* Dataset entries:
────

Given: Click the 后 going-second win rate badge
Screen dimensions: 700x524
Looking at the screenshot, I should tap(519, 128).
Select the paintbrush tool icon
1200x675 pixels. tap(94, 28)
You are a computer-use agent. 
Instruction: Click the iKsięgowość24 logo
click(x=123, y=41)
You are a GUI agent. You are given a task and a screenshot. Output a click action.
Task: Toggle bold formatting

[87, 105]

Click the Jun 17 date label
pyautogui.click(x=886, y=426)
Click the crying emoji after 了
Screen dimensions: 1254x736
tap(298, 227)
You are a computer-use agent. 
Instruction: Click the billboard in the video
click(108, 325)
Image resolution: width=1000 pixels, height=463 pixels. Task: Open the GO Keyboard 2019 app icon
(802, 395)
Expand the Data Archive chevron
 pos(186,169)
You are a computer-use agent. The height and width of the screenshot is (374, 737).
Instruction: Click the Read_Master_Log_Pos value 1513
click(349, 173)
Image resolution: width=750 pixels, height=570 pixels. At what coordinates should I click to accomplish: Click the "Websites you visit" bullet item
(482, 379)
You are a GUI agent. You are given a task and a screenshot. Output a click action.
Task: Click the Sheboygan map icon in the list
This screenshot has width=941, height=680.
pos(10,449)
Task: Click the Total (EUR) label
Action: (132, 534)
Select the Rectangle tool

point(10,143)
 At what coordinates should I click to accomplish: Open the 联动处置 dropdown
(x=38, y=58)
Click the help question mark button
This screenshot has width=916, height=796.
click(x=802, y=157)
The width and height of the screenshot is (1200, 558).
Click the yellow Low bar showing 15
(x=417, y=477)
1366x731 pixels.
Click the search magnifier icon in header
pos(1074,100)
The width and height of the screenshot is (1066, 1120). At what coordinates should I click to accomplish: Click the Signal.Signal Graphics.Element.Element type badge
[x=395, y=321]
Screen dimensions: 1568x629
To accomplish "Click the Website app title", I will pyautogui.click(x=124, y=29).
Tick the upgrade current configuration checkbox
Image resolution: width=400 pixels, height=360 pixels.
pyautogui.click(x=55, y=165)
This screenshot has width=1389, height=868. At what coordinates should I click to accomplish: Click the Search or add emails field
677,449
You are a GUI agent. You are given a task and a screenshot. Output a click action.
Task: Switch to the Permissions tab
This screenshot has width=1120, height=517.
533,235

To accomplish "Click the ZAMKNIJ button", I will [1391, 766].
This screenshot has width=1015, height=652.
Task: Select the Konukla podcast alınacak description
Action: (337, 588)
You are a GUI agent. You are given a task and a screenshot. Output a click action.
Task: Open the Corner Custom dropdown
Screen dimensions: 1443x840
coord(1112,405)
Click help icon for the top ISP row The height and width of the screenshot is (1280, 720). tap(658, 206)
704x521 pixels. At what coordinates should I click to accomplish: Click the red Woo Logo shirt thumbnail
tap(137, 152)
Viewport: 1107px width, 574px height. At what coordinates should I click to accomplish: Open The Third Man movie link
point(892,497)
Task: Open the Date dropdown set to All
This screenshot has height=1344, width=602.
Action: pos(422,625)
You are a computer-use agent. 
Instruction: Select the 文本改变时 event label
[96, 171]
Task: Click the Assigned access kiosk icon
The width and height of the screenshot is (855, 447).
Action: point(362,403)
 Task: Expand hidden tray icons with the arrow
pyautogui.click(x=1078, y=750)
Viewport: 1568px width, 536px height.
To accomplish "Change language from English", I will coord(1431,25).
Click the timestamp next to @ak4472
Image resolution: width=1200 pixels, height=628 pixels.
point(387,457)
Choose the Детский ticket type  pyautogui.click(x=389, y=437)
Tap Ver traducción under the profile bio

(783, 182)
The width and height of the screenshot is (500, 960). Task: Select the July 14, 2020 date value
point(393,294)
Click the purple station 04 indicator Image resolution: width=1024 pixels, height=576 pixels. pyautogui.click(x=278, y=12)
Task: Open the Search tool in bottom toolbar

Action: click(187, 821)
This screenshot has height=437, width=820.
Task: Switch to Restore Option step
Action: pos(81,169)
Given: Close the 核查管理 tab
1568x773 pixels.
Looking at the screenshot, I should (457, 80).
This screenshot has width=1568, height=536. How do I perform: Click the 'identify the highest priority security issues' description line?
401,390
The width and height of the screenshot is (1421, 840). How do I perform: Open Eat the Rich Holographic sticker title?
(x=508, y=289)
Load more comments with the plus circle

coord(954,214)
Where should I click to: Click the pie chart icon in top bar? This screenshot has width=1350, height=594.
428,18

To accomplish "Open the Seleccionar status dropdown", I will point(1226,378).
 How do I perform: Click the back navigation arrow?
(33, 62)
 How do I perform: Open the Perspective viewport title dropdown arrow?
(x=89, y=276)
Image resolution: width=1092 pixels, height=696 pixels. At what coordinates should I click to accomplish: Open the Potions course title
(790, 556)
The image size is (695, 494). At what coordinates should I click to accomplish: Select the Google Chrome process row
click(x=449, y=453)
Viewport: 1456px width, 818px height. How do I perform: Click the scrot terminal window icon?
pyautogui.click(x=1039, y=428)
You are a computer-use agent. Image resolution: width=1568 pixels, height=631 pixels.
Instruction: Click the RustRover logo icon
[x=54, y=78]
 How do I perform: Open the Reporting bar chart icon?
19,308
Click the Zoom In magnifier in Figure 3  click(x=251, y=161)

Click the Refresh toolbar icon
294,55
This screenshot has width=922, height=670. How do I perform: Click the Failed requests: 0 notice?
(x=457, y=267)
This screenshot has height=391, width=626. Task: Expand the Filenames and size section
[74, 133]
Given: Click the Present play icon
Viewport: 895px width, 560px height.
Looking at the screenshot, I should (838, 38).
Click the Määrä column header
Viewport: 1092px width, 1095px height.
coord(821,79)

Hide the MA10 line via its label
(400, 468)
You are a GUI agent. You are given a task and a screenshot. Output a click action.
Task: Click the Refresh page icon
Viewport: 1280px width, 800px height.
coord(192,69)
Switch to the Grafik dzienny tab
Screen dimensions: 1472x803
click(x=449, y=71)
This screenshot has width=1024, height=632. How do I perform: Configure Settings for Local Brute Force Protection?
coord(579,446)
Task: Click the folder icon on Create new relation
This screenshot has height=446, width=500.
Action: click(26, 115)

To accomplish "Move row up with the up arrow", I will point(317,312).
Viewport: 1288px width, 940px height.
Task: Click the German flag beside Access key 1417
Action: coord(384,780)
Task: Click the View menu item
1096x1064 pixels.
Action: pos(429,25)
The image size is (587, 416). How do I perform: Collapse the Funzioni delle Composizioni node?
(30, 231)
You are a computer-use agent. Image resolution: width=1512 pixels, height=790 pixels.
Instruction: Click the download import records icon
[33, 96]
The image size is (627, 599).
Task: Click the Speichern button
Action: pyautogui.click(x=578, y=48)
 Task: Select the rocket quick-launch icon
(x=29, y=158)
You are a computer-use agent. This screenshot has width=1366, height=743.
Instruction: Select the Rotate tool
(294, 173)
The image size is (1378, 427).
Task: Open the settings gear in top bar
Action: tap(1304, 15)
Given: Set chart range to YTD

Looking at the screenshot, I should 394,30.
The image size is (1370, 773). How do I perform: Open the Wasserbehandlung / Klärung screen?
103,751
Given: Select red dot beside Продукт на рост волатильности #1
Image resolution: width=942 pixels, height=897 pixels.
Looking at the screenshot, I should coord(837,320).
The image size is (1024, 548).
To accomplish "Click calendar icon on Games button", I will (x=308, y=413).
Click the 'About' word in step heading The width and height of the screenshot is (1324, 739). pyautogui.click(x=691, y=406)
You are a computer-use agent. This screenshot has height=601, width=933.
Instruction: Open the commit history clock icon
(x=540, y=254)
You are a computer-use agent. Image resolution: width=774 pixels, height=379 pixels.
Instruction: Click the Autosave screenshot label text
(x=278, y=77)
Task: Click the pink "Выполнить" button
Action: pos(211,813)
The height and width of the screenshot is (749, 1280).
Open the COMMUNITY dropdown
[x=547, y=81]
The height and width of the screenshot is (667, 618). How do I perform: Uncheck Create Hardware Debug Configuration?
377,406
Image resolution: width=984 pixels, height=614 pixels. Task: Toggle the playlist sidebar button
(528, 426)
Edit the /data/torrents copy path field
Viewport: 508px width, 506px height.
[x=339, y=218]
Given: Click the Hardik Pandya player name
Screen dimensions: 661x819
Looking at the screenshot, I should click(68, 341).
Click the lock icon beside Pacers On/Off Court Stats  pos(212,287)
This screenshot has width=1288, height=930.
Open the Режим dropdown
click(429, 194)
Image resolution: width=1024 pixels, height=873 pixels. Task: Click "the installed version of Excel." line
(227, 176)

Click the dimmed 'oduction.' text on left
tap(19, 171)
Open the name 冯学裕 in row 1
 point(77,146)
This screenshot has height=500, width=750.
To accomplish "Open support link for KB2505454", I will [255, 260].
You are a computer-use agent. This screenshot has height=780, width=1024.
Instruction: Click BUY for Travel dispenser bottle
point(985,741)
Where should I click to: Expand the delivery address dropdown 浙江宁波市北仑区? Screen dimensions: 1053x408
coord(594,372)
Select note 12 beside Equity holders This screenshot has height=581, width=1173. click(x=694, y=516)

────

* Directions:
Would you copy out exactly the lines above that start at the one containing "Instruction: Click the RustRover logo icon" and end at the one containing "Task: Click the folder", inclusive?

* Problem solution:
Instruction: Click the RustRover logo icon
[x=54, y=78]
 How do I perform: Open the Reporting bar chart icon?
19,308
Click the Zoom In magnifier in Figure 3  click(x=251, y=161)

Click the Refresh toolbar icon
294,55
This screenshot has width=922, height=670. How do I perform: Click the Failed requests: 0 notice?
(x=457, y=267)
This screenshot has height=391, width=626. Task: Expand the Filenames and size section
[74, 133]
Given: Click the Present play icon
Viewport: 895px width, 560px height.
Looking at the screenshot, I should (838, 38).
Click the Määrä column header
Viewport: 1092px width, 1095px height.
coord(821,79)

Hide the MA10 line via its label
(400, 468)
You are a GUI agent. You are given a task and a screenshot. Output a click action.
Task: Click the Refresh page icon
Viewport: 1280px width, 800px height.
coord(192,69)
Switch to the Grafik dzienny tab
Screen dimensions: 1472x803
click(x=449, y=71)
This screenshot has width=1024, height=632. How do I perform: Configure Settings for Local Brute Force Protection?
coord(579,446)
Task: Click the folder icon on Create new relation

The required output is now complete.